= EXCERPT =
PennQuaker: In theme leagues, I usually build strong pitching first with a focus on low OAVG, low HR/9, and generally less than 2.5 BB/9. Then it's about strong normalized OPS and OBP with respectable defense. Usually, I try to have at least one outfielder with a high range factor. For ballparks, unless the theme rules dictate differently, I try to play in parks that are positive for singles and negative for homers. Dodger Stadium and PNC Park are two favorites. In the past, I've also had success at parks like Crosley Field and Sicks Stadium which are negative for singles but positive for HRs. In progressive leagues, I try to trade for pitching because it's often too hard to draft it while focusing on building a strong lineup in the field.

WIS: How much time and effort to you give to naming your teams? Any team names you're particularly proud of?

PennQuaker: I don't spend that much time on it. I like the Queen City Men which is one of my progressive league teams. I picked the name because the team plays in Crosley Field and Cincinnati has been known as the Queen City.

WIS: You're currently at 99 total championships. Do you have any big celebrations planned for crossing the century mark?

PennQuaker: I think I'll drink a quiet toast. Unfortunately, my current playoff team just got knocked out in the first round so it will be a week or so before I have another post-season team.

WIS: You've got a 5-0 record when reaching the TOC finals. Is there a strategy that's helped with the perfect mark?

PennQuaker: I didn't know that I had never lost a TOC final until I read this. I believe that I came back from a 3-0 deficit to win in seven games once. For me, managing fatigue is the key to winning in a TOC which means going to a 4-man rotation for a start or two and resting regulars early in the tournament when games get out of hand.

Dellin Betances Yankees rookie Dellin Betances was elected to the All Star Game in 2014.

WIS: Are there any players in specific that you like to put on your teams?

PennQuaker: For higher caps, I like '41 Williams, '01 Lajoie, and '23 Ruth. In leagues with more moderate caps, I like to use '90 Eckersley and '61 Cash.

WIS: Are there any 2014 players you've had the chance to use? Any that you think will become regulars for you?

PennQuaker: I've used Kershaw and Betances so far. Kershaw hasn't been effective but Betances has been strong.

WIS: Do you make transactions during the season to try and separate yourself from others?

PennQuaker: I rarely use the waiver wire in theme leagues because of the transaction fee. I try to trade more in progressive leagues as I usually want to be either very strong or in contention for the number one draft pick.

WIS: How much time do you spend on your SimLeague Baseball teams? How much do you think is necessary to be competitive?

PennQuaker: I don't spend as much time as I used to but probably still spend 5-10 hours per week. I usually don't have time for strategies that require a lot of platooning or micromanaging of pitching staffs so this is plenty of time in my opinion.

WIS: If you were to give one piece of advice to a new user, what would it be?

= RAW DATA =
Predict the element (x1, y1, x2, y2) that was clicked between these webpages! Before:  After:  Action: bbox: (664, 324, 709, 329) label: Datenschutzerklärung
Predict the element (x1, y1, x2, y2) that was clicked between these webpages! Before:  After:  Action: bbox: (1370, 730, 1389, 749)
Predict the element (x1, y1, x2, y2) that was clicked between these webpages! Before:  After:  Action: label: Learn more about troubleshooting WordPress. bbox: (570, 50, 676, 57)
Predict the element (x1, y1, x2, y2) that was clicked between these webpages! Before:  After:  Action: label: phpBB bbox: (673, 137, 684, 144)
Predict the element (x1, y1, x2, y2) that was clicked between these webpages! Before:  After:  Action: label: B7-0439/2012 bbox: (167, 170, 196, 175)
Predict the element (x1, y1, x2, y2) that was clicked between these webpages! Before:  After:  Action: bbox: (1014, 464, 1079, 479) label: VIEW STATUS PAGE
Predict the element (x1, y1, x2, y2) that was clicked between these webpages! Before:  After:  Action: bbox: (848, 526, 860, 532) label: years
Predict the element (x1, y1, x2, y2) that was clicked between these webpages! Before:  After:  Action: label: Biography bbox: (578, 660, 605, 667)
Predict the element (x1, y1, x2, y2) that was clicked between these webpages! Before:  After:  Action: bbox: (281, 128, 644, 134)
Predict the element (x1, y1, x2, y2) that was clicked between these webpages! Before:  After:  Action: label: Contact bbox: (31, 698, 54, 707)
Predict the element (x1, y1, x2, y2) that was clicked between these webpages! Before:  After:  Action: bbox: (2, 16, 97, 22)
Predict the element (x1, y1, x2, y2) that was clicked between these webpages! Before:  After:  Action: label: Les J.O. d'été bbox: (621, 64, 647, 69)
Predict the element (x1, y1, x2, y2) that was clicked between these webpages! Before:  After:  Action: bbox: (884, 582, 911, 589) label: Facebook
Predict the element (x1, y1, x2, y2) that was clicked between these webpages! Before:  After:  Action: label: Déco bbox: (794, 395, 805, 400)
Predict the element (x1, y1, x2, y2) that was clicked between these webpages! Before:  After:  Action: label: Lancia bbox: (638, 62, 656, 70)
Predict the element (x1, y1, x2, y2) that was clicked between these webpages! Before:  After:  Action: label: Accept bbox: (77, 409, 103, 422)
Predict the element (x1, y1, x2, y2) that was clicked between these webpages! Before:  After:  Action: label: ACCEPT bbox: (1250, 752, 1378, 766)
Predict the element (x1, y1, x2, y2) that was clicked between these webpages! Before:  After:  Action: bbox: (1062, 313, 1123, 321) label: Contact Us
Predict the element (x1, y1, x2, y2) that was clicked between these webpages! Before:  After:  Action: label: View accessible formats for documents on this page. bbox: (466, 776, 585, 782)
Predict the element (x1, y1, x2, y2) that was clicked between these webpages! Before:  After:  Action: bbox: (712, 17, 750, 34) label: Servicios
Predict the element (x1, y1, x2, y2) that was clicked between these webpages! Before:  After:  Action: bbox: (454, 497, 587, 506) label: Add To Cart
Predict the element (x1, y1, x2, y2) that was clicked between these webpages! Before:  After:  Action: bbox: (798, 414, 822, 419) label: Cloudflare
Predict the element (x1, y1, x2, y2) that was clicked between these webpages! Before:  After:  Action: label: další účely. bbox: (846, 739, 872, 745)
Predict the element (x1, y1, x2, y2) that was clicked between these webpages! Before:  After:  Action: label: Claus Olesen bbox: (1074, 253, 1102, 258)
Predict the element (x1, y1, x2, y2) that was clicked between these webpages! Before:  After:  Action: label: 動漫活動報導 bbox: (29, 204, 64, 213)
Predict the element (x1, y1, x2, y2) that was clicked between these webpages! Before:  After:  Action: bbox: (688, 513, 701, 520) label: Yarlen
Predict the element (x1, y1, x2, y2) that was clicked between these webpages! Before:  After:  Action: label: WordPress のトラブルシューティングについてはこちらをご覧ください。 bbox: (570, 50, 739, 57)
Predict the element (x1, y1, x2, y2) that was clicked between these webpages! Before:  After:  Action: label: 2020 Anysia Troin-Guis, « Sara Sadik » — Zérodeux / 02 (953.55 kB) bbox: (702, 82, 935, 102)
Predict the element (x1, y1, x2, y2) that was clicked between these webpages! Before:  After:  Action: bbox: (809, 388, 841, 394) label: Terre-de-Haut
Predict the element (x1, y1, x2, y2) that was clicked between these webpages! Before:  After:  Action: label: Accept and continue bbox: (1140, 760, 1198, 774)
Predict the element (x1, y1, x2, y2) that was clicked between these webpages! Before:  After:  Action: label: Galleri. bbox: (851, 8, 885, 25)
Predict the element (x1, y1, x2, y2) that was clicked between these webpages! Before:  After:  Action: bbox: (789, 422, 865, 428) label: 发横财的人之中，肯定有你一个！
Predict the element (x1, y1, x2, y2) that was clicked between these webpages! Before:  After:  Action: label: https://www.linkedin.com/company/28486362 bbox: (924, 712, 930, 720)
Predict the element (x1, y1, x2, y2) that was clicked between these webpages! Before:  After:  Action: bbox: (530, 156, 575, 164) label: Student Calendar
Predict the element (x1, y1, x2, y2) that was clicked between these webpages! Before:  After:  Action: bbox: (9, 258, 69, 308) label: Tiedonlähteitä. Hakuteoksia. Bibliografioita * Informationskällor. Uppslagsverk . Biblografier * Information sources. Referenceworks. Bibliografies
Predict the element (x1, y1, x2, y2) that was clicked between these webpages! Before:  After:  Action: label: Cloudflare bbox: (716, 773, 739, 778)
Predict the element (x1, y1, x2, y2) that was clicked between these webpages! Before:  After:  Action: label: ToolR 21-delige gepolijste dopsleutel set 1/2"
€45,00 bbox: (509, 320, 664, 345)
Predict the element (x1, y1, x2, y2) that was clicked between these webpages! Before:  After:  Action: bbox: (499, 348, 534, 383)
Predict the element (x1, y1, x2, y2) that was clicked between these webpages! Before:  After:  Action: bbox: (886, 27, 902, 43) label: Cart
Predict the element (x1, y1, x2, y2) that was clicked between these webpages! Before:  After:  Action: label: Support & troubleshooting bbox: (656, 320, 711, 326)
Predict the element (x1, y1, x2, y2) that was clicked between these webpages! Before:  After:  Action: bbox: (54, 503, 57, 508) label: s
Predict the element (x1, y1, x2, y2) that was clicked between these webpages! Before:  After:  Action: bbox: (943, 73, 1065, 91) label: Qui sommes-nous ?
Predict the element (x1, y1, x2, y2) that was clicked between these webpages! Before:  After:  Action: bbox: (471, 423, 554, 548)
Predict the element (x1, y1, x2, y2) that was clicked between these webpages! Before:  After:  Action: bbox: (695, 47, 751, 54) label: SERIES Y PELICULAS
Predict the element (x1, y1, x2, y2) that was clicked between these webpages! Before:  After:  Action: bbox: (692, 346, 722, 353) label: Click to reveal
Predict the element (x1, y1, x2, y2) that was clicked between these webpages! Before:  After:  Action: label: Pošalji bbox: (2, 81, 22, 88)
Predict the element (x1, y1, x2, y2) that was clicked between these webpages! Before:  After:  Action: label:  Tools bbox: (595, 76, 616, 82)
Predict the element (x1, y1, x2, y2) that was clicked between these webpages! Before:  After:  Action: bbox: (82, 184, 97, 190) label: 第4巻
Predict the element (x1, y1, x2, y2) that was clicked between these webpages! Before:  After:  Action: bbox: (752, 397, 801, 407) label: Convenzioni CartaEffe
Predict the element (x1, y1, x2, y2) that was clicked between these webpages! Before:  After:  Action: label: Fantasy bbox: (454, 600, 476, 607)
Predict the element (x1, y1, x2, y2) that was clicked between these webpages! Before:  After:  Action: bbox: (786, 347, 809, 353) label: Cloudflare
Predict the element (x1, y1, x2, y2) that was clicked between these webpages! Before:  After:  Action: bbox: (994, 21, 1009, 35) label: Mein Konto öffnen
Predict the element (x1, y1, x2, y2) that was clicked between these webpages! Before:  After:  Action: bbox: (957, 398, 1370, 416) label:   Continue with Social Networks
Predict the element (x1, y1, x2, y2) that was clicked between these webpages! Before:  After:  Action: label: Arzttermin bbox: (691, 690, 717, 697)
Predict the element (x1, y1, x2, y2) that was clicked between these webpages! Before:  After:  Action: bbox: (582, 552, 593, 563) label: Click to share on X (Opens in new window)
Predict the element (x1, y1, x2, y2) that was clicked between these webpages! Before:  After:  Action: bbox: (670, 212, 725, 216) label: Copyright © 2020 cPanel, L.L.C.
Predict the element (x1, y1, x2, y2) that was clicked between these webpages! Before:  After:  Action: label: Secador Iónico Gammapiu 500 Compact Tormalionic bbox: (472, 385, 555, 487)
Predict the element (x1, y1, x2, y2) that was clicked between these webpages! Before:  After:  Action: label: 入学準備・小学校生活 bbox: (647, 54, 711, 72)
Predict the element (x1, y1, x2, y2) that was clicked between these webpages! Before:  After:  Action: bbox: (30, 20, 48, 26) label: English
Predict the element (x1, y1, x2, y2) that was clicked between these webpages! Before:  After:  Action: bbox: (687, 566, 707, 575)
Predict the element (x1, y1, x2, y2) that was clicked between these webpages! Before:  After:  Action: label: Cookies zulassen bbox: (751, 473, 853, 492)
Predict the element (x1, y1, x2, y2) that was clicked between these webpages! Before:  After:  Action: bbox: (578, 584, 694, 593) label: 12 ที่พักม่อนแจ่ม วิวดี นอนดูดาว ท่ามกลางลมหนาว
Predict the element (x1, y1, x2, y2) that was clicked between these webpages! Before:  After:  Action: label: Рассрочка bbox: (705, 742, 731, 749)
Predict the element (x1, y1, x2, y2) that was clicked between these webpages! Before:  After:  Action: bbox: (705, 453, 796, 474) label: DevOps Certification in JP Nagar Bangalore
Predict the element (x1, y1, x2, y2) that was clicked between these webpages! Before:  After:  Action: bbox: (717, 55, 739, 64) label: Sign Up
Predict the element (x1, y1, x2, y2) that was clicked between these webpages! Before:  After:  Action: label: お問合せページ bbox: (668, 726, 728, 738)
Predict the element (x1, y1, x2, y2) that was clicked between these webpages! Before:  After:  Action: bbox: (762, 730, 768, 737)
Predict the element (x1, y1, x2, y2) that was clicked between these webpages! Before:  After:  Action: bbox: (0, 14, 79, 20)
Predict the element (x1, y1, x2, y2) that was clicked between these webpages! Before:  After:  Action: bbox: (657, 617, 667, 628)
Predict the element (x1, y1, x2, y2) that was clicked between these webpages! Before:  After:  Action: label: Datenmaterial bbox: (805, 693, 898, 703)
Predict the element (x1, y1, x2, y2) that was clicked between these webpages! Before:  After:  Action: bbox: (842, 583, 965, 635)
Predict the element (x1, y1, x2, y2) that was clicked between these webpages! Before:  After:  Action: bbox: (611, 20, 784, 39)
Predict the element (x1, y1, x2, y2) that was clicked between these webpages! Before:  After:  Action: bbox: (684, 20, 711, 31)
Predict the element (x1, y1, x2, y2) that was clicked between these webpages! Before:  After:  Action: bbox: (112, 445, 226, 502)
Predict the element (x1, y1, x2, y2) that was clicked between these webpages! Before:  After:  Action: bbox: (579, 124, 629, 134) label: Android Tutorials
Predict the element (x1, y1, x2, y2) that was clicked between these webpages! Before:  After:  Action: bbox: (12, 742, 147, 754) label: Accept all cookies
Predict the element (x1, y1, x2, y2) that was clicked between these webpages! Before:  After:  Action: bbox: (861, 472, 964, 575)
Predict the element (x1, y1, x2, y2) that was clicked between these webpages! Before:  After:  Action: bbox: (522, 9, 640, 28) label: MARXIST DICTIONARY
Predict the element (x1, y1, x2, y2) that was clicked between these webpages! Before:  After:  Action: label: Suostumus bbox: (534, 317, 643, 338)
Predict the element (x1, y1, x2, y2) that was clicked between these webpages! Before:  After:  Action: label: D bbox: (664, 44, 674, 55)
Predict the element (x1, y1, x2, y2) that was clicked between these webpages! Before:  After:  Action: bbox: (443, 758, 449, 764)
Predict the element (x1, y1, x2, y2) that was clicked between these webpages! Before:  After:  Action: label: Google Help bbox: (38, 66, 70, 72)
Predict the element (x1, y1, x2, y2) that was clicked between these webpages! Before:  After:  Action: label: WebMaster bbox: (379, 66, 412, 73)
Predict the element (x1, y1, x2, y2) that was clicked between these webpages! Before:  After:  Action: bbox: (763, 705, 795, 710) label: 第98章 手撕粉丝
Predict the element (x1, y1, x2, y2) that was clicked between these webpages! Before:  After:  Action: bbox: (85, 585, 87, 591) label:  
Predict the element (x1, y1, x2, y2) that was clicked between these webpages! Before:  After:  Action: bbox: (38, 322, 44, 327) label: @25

= WORK ITEM =
In the interview, rewrite the paragraph beginning "In theme leagues, I usually build strong pitching first" as a short bulleted list that keeps its main facts. The data is separate material with no connection to the interview.

= REPLY TO THE EXERCISE =
- Theme leagues: pitching comes first, with low OAVG, low HR/9 and generally under 2.5 BB/9.
- Next: strong normalized OPS and OBP, plus respectable defense.
- At least one outfielder with a high range factor.
- Ballparks: unless theme rules say otherwise, parks positive for singles and negative for homers. Dodger Stadium and PNC Park are favorites.
- Past success also came at Crosley Field and Sicks Stadium, which are negative for singles but positive for HRs.
- Progressive leagues: trade for pitching, since drafting it is often too hard while building a strong lineup.